Nonprofit Accounting Basics

5 Steps to Make an Audit Easier


Undergoing an audit, or any type of engagement, is a cumbersome process. From the auditee’s standpoint, it is a necessary evil, a seemingly tedious task that can take away time, resources, and attention from other aspects of the business. As a public accounting firm, a substantial portion of our business arises from providing audit services to our clients. Therefore, it is, and has always been, in our best interest to try and make the overall process as painless as possible for the auditee. The following five steps outline what both auditors and auditees can consider in their efforts to make the audit process as seamless as possible (and none of them have anything to do with “accounting”). 

1. Pre-Engagement Communications

In a perfect world, auditor-client communication would occur year-round. However, because of other factors, this is not always achievable. Pre-engagement communications are some of the most important discussions during the process and set the tone for the audit. During the discussions, auditees can decide on and communicate how they would like the audit to be conducted (remotely or in-person; type of non-attest service desired; point of contact and who will provide access to the files; prefer contact by email or phone; etc.). Additionally, these discussions will also provide time for auditors to gather meaningful information about the auditee (changes in management or governance; changes in business operations; how COVID-19 affected the client’s business/operations; how the client would like the engagement to be conducted; etc.). Pre-engagement communications are imperative in performing an efficient audit; in addition to those items mentioned above it also allows for the auditor and auditee to discuss and establish deadlines.

2. Meet and Establish Deadlines

Deadlines are the root of the stress felt by everyone involved in an audit engagement. While the stress cannot be completely eliminated, it can certainly be mitigated by establishing deadlines prior to commencing the audit. While a deadline for the final audit report is most common; auditors and auditees should understand that deadlines should be set for activities between initial pre-engagement discussions all the way through the report date. Some ideas for deadlines include; setting a deadline for the auditor to provide the Requested Items List, a deadline for the client to provide each of the items from the Requested Items List; a deadline for the drafted audit report; etc. Setting such deadlines will not only provide transparency in the process but also keep both the auditor and auditee accountable for their end of the audit process.

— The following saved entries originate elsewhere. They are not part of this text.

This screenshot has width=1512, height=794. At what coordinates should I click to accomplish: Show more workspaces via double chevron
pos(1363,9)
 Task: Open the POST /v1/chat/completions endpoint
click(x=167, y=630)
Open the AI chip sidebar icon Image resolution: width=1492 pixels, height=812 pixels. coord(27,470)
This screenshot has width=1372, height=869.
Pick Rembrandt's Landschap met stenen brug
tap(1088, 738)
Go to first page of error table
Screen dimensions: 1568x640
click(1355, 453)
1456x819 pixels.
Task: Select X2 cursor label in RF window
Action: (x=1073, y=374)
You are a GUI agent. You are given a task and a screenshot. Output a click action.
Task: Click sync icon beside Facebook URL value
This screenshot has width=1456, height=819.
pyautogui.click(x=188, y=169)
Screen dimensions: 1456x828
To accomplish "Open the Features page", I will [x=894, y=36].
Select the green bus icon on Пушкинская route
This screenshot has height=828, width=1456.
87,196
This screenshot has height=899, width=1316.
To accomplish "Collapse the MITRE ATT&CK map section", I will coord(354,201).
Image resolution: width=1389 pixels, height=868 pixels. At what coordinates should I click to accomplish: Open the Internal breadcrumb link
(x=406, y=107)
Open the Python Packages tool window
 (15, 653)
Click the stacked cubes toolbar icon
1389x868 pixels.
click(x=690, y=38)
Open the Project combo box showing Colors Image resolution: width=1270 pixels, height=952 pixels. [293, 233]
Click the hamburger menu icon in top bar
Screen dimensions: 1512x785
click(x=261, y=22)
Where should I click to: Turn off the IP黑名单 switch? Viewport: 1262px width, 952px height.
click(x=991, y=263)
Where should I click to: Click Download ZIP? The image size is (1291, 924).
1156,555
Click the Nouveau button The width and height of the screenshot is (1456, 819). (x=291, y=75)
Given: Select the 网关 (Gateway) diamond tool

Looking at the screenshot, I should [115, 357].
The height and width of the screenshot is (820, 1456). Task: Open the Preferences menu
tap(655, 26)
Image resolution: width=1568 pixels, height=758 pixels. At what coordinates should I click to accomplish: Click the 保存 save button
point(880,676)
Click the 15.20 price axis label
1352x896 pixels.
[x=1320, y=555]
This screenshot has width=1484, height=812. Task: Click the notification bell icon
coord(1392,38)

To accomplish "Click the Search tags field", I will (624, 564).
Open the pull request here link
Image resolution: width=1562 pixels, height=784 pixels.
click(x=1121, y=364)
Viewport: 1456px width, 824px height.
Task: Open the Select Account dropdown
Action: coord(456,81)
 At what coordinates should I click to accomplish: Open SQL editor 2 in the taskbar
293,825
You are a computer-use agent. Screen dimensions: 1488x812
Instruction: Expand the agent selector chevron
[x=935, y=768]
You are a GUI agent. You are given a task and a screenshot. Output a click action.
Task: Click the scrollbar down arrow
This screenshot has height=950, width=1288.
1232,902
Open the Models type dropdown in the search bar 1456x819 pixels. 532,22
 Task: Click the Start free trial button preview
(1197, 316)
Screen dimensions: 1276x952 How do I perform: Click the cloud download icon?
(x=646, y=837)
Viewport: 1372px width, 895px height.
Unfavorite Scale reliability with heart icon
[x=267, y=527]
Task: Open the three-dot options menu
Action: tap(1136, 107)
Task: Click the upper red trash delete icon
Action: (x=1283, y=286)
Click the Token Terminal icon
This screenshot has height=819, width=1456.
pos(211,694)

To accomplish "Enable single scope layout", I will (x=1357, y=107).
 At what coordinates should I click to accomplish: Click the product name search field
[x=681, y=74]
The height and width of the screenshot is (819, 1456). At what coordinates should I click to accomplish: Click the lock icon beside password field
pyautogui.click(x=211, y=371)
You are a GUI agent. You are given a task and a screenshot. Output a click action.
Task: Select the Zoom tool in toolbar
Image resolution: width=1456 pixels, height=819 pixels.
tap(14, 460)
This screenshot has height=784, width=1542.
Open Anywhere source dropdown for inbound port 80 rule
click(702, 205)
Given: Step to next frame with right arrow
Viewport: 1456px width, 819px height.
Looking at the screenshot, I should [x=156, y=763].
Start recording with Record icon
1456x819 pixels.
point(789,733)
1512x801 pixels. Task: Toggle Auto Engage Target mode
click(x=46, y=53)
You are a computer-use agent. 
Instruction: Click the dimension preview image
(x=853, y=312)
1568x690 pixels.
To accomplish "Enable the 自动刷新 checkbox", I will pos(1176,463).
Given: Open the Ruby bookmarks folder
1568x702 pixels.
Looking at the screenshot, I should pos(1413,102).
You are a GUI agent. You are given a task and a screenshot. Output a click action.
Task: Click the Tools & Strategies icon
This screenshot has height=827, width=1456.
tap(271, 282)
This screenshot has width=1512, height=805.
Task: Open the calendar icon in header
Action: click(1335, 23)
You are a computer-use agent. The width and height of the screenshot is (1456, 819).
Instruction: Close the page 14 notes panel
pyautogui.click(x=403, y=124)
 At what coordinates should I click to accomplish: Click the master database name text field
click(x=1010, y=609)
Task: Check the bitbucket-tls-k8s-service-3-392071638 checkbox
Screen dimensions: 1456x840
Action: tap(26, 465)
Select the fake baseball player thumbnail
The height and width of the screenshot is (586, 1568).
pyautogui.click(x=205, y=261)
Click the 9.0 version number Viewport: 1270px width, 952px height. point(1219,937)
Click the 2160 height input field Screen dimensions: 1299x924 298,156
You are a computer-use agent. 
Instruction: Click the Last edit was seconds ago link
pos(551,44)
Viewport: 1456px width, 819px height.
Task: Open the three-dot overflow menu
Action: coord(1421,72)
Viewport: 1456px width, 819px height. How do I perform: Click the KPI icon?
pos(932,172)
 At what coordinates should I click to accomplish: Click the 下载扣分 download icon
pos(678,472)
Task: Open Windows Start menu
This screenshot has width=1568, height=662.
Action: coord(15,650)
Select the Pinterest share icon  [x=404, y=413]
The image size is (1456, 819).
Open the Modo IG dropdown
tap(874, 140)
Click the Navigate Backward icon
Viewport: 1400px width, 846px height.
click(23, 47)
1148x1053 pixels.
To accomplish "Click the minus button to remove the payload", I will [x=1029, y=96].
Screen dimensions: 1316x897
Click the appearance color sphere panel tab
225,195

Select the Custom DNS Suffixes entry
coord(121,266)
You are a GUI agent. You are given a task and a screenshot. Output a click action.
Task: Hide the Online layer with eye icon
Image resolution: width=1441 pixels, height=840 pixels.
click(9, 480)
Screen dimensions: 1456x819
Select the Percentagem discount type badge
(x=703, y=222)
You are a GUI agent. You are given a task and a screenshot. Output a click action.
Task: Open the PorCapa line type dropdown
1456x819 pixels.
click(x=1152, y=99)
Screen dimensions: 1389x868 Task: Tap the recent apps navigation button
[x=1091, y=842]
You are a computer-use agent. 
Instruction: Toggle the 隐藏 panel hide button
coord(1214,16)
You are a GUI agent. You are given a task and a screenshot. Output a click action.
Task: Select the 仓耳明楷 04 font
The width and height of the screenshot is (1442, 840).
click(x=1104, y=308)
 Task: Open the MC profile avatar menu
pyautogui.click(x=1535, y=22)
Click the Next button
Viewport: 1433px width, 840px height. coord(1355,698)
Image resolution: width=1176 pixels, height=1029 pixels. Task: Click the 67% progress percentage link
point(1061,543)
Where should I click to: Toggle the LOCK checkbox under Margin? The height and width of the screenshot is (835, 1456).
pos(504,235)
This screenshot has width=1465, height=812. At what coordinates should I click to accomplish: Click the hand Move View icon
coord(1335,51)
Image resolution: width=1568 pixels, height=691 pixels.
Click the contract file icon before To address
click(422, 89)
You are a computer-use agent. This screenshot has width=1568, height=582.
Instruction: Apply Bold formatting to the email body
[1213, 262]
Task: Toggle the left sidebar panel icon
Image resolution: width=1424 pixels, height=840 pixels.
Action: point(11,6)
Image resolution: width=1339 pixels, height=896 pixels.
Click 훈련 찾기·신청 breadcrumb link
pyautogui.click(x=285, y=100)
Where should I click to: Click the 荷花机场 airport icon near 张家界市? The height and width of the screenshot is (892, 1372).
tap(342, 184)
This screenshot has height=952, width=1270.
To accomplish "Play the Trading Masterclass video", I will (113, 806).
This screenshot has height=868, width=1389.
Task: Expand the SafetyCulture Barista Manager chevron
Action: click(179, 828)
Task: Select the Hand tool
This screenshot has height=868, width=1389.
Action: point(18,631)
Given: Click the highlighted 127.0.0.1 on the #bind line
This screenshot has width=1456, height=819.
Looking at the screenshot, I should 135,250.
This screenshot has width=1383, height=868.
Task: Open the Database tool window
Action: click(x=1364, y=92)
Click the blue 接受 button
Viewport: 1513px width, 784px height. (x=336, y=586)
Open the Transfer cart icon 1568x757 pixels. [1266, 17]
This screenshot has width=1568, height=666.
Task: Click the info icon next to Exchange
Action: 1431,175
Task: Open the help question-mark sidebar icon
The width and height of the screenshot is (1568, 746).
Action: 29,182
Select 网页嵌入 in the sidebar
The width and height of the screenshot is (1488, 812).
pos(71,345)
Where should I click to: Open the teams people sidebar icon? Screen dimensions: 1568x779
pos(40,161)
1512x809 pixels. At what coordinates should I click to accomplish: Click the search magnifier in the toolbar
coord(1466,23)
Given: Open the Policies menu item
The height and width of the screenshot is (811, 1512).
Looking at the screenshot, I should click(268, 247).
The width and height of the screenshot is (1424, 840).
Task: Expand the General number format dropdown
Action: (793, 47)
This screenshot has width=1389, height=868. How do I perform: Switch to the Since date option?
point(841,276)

3. Access and Availability

Access and availability are pretty self-explanatory. Prior to the audit process, auditees should consider how they are going to give auditors access to information and who will act as the point of contact. From the access side; it is worth mentioning that providing more/better access for auditors allows them to work through more facets of the audit on their own. Conversely, if limited access is provided, auditees can expect continual follow up inquiries, requests, and demands. With that being said, the auditee’s participation in an audit will never be completely eliminated, which is why client availability is so necessary. Client availability, whether in-person or remotely, allows for quick responses and keeps the audit running smoothly. From an auditor standpoint, availability allows for clients to more easily check the status of the audit or make various inquiries.

4. Maintain Open Lines of Communication Through the Report Date

To maintain maximum audit efficiency, it is vital that lines of communication don’t stop or curtail after fieldwork, they need to continue, at minimum, through the audit report date. Auditees should understand that after fieldwork; auditors’ work can sometimes go through four rounds of reviews and it is more than likely that there will be follow up inquiries for the client; responses to which are necessary for preparation of the audit report. From the auditor’s standpoint, the period after fieldwork can be unnerving for the auditee if there is a lack of communication regarding overall audit status; confirming that deadlines will be met; or describing where the audit is in the review process.

5. Ask Questions

This step is more directed toward the auditee. Once the audit report has been signed, sealed, and delivered; that engagement is concluded. However, the working relationship between the auditor and auditee is not. Contrary to popular belief, auditors generally do derive a sense of value in their efforts to deliver an opinion on a PDF or packet of paper to a client. Rather, we find value in helping our clients; so please, feel free to ask questions. Questions can range from asking for internal control recommendations to asking us to provide more information on an upcoming accounting standard or even just asking how to account for a specific transaction. Not only does this allow for auditors to help assist their clients but also provides information about subsequent annual audits.

An audit can be difficult for anyone involved but we believe the five steps above, if properly addressed and utilized, will lead to a much more efficient and less painful audit for both parties of the engagement. The five steps above can be implemented by auditees of all sizes and resources and aren’t even necessarily “accounting” related. At the end of the day, the five steps above are all about creating, cultivating and maintaining a strong relationship between the auditor and auditee as, ultimately, that relationship can and will drive the audit.